A February 2026 research in Nature Medicine confirmed one thing stunning. The chatbots themselves may get the appropriate medical reply virtually 95% of the time.
However when actual folks used those self same chatbots, they solely bought the appropriate reply lower than 35% of the time – no higher than individuals who did not use them in any respect. In easy phrases, the difficulty is not simply whether or not the chatbot provides the appropriate reply. It is whether or not on a regular basis customers can perceive and use that reply appropriately.
A current research published in Jama Network Open examined 21 main AI fashions. The researchers requested them to work out doable medical diagnoses.
When the fashions got solely primary particulars – like a affected person’s age, intercourse, and signs – they struggled, failing to recommend the appropriate set of doable situations greater than 80% of the time. As soon as the researchers fed in examination findings and lab outcomes, accuracy soared above 90%.
In the meantime, one other US research, printed in Nature Communications Medicine, discovered that chatbots readily repeated and even elaborated on made-up medical phrases slipped into prompts.
Taken collectively, these research recommend the weaknesses discovered within the BMJ Open research usually are not quirks of 1 experimental methodology however replicate one thing extra elementary about the place the expertise stands right this moment.

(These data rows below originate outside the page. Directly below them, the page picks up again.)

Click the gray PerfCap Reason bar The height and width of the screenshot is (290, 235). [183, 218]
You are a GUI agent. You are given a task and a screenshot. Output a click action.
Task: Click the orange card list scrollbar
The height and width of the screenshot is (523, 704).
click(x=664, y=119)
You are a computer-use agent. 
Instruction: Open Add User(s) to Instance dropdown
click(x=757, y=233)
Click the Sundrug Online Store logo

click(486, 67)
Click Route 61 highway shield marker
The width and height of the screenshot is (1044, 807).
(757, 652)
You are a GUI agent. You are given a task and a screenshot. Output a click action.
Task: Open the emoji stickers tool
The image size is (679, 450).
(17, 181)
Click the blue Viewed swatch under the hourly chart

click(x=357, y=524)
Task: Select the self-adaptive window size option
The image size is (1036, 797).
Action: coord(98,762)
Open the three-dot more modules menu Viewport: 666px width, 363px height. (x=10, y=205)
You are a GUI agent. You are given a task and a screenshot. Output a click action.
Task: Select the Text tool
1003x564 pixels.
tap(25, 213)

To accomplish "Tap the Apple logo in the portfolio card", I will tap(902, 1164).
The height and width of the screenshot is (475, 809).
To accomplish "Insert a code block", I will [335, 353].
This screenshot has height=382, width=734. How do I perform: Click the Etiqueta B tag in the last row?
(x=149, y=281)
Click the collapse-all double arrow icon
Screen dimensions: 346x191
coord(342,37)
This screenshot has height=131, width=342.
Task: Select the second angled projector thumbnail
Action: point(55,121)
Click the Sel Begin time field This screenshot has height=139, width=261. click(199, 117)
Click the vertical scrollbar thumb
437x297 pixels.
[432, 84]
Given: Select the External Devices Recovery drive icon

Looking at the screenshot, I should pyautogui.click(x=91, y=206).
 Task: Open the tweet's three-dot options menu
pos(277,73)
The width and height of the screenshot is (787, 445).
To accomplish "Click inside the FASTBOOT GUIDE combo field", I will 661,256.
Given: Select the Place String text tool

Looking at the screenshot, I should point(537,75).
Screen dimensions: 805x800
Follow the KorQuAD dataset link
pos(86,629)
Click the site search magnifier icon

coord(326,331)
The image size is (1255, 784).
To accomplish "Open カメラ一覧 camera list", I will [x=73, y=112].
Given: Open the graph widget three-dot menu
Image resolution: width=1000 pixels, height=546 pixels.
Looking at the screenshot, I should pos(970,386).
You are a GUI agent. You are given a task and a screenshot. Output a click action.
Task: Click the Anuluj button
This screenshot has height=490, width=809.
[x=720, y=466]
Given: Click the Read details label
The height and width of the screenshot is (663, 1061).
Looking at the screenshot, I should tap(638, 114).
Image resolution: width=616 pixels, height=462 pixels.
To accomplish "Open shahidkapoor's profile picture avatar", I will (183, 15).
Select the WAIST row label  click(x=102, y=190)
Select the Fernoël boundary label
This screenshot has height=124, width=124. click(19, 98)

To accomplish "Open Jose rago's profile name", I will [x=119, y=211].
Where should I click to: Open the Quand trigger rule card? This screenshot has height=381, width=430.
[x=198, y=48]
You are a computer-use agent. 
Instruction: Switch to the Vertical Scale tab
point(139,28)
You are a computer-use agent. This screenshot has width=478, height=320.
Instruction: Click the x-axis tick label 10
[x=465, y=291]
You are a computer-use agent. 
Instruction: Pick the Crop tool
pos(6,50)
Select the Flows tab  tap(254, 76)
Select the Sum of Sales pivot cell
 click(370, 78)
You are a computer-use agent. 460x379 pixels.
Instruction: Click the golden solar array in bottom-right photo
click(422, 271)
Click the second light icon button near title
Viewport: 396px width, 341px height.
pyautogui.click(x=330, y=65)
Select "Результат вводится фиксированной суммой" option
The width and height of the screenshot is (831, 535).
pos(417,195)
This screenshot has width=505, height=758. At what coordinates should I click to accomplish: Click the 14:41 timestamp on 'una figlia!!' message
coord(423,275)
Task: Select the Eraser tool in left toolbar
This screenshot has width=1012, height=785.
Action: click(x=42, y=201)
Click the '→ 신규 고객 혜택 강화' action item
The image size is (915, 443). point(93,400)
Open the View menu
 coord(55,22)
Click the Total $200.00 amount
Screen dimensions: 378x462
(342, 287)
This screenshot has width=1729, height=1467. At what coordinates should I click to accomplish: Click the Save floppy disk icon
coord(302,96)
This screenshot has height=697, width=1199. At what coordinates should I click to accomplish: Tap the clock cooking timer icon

These chatbots usually are not going away, nor ought to they. They’ll summarise complicated matters, assist put together questions for a physician, and function a place to begin for analysis. However the research makes a transparent case that they shouldn’t be handled as stand-alone medical authorities.
Associated: AI Chatbots Are Bad at Diagnosing Symptoms For a Surprising Reason, Study Finds
In the event you do use considered one of these chatbots for medical recommendation, confirm any well being declare it makes, deal with its references as strategies to test quite than reality, and see when a response sounds assured however affords no disclaimers.
Carsten Eickhoff, Professor, Medical Knowledge Science, University of Tübingen
This text is republished from The Conversation beneath a Inventive Commons license. Learn the original article.